**Required work:**
Every entry must appear in the answer exactly as it does here.

(Collected data entries)
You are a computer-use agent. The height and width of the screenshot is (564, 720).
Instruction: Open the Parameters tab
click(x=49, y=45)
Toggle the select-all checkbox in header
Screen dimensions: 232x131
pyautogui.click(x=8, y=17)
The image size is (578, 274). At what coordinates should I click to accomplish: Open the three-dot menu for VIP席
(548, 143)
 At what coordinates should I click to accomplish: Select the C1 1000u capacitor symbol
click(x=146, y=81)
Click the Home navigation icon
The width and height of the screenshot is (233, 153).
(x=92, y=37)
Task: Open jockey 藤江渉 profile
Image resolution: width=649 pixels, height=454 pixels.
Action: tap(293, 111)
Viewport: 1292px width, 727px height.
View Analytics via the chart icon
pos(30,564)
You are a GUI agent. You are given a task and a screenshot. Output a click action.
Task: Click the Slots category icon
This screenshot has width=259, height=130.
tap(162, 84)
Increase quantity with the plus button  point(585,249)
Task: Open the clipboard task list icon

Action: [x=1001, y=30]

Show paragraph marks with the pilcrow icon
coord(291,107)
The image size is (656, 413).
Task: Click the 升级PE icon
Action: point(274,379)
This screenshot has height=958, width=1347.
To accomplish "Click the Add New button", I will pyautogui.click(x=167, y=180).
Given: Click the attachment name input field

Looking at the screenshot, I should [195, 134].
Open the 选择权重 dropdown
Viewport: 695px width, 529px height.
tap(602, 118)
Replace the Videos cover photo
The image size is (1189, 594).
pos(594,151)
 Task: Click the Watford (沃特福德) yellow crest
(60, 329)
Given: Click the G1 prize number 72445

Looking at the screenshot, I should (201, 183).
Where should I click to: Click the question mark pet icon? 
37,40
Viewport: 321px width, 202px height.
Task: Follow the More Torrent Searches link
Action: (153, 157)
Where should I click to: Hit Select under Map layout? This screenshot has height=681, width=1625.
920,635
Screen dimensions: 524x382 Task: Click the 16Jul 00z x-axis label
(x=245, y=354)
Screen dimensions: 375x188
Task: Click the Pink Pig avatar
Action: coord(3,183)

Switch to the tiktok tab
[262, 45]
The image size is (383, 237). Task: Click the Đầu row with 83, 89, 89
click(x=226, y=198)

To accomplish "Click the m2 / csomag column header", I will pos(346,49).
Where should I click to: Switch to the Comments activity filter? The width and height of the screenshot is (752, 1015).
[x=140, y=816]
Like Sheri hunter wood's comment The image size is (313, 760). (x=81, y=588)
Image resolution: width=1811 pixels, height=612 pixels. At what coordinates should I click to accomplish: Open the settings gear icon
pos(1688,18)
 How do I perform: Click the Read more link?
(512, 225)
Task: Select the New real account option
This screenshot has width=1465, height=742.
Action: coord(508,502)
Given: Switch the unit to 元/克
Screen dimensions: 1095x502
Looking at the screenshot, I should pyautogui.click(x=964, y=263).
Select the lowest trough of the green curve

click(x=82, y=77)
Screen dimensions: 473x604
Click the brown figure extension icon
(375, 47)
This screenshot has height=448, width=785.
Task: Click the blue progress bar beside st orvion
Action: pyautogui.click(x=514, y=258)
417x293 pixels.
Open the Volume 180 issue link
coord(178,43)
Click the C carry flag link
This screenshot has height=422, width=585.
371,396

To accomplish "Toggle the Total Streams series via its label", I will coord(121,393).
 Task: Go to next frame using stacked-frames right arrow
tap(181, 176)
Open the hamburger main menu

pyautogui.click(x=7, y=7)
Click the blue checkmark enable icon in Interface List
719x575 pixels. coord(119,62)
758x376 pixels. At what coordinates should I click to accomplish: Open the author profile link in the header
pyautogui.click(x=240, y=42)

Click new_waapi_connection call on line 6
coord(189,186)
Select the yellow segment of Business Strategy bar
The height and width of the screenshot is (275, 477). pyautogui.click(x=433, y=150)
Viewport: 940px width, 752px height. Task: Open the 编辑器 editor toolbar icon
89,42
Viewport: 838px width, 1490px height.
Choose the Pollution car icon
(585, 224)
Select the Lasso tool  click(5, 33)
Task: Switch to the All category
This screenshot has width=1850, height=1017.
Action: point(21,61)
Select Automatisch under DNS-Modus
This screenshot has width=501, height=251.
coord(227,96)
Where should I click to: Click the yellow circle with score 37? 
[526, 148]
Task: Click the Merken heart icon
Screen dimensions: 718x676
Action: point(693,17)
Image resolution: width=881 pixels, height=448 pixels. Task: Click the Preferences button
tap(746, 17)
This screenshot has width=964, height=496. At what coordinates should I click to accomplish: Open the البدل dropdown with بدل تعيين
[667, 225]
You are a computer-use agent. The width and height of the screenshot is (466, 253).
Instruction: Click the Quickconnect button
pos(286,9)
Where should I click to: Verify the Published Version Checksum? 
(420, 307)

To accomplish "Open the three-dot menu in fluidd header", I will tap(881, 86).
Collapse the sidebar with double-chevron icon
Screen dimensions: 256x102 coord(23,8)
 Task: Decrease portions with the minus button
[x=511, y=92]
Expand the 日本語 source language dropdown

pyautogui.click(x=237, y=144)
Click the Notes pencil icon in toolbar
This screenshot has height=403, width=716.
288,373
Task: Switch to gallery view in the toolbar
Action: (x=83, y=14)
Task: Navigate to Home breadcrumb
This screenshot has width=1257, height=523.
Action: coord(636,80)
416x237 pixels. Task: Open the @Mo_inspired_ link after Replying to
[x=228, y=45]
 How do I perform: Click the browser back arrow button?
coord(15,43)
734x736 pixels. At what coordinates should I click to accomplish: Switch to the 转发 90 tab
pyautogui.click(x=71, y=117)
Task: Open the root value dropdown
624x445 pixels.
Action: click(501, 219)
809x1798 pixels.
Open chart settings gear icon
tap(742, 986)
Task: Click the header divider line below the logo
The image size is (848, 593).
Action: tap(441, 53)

**Answer box:**
You are a computer-use agent. The height and width of the screenshot is (564, 720).
Instruction: Open the Parameters tab
click(x=49, y=45)
Toggle the select-all checkbox in header
Screen dimensions: 232x131
pyautogui.click(x=8, y=17)
The image size is (578, 274). At what coordinates should I click to accomplish: Open the three-dot menu for VIP席
(548, 143)
 At what coordinates should I click to accomplish: Select the C1 1000u capacitor symbol
click(x=146, y=81)
Click the Home navigation icon
The width and height of the screenshot is (233, 153).
(x=92, y=37)
Task: Open jockey 藤江渉 profile
Image resolution: width=649 pixels, height=454 pixels.
Action: tap(293, 111)
Viewport: 1292px width, 727px height.
View Analytics via the chart icon
pos(30,564)
You are a GUI agent. You are given a task and a screenshot. Output a click action.
Task: Click the Slots category icon
This screenshot has width=259, height=130.
tap(162, 84)
Increase quantity with the plus button  point(585,249)
Task: Open the clipboard task list icon

Action: [x=1001, y=30]

Show paragraph marks with the pilcrow icon
coord(291,107)
The image size is (656, 413).
Task: Click the 升级PE icon
Action: point(274,379)
This screenshot has height=958, width=1347.
To accomplish "Click the Add New button", I will pyautogui.click(x=167, y=180).
Given: Click the attachment name input field

Looking at the screenshot, I should [195, 134].
Open the 选择权重 dropdown
Viewport: 695px width, 529px height.
tap(602, 118)
Replace the Videos cover photo
The image size is (1189, 594).
pos(594,151)
 Task: Click the Watford (沃特福德) yellow crest
(60, 329)
Given: Click the G1 prize number 72445

Looking at the screenshot, I should (201, 183).
Where should I click to: Click the question mark pet icon? 
37,40
Viewport: 321px width, 202px height.
Task: Follow the More Torrent Searches link
Action: (153, 157)
Where should I click to: Hit Select under Map layout? This screenshot has height=681, width=1625.
920,635
Screen dimensions: 524x382 Task: Click the 16Jul 00z x-axis label
(x=245, y=354)
Screen dimensions: 375x188
Task: Click the Pink Pig avatar
Action: coord(3,183)

Switch to the tiktok tab
[262, 45]
The image size is (383, 237). Task: Click the Đầu row with 83, 89, 89
click(x=226, y=198)

To accomplish "Click the m2 / csomag column header", I will pos(346,49).
Where should I click to: Switch to the Comments activity filter? The width and height of the screenshot is (752, 1015).
[x=140, y=816]
Like Sheri hunter wood's comment The image size is (313, 760). (x=81, y=588)
Image resolution: width=1811 pixels, height=612 pixels. At what coordinates should I click to accomplish: Open the settings gear icon
pos(1688,18)
 How do I perform: Click the Read more link?
(512, 225)
Task: Select the New real account option
This screenshot has width=1465, height=742.
Action: coord(508,502)
Given: Switch the unit to 元/克
Screen dimensions: 1095x502
Looking at the screenshot, I should pyautogui.click(x=964, y=263).
Select the lowest trough of the green curve

click(x=82, y=77)
Screen dimensions: 473x604
Click the brown figure extension icon
(375, 47)
This screenshot has height=448, width=785.
Task: Click the blue progress bar beside st orvion
Action: pyautogui.click(x=514, y=258)
417x293 pixels.
Open the Volume 180 issue link
coord(178,43)
Click the C carry flag link
This screenshot has height=422, width=585.
371,396

To accomplish "Toggle the Total Streams series via its label", I will coord(121,393).
 Task: Go to next frame using stacked-frames right arrow
tap(181, 176)
Open the hamburger main menu

pyautogui.click(x=7, y=7)
Click the blue checkmark enable icon in Interface List
719x575 pixels. coord(119,62)
758x376 pixels. At what coordinates should I click to accomplish: Open the author profile link in the header
pyautogui.click(x=240, y=42)

Click new_waapi_connection call on line 6
coord(189,186)
Select the yellow segment of Business Strategy bar
The height and width of the screenshot is (275, 477). pyautogui.click(x=433, y=150)
Viewport: 940px width, 752px height. Task: Open the 编辑器 editor toolbar icon
89,42
Viewport: 838px width, 1490px height.
Choose the Pollution car icon
(585, 224)
Select the Lasso tool  click(5, 33)
Task: Switch to the All category
This screenshot has width=1850, height=1017.
Action: point(21,61)
Select Automatisch under DNS-Modus
This screenshot has width=501, height=251.
coord(227,96)
Where should I click to: Click the yellow circle with score 37? 
[526, 148]
Task: Click the Merken heart icon
Screen dimensions: 718x676
Action: point(693,17)
Image resolution: width=881 pixels, height=448 pixels. Task: Click the Preferences button
tap(746, 17)
This screenshot has width=964, height=496. At what coordinates should I click to accomplish: Open the البدل dropdown with بدل تعيين
[667, 225]
You are a computer-use agent. The width and height of the screenshot is (466, 253).
Instruction: Click the Quickconnect button
pos(286,9)
Where should I click to: Verify the Published Version Checksum? 
(420, 307)

To accomplish "Open the three-dot menu in fluidd header", I will tap(881, 86).
Collapse the sidebar with double-chevron icon
Screen dimensions: 256x102 coord(23,8)
 Task: Decrease portions with the minus button
[x=511, y=92]
Expand the 日本語 source language dropdown

pyautogui.click(x=237, y=144)
Click the Notes pencil icon in toolbar
This screenshot has height=403, width=716.
288,373
Task: Switch to gallery view in the toolbar
Action: (x=83, y=14)
Task: Navigate to Home breadcrumb
This screenshot has width=1257, height=523.
Action: coord(636,80)
416x237 pixels. Task: Open the @Mo_inspired_ link after Replying to
[x=228, y=45]
 How do I perform: Click the browser back arrow button?
coord(15,43)
734x736 pixels. At what coordinates should I click to accomplish: Switch to the 转发 90 tab
pyautogui.click(x=71, y=117)
Task: Open the root value dropdown
624x445 pixels.
Action: click(501, 219)
809x1798 pixels.
Open chart settings gear icon
tap(742, 986)
Task: Click the header divider line below the logo
The image size is (848, 593).
Action: tap(441, 53)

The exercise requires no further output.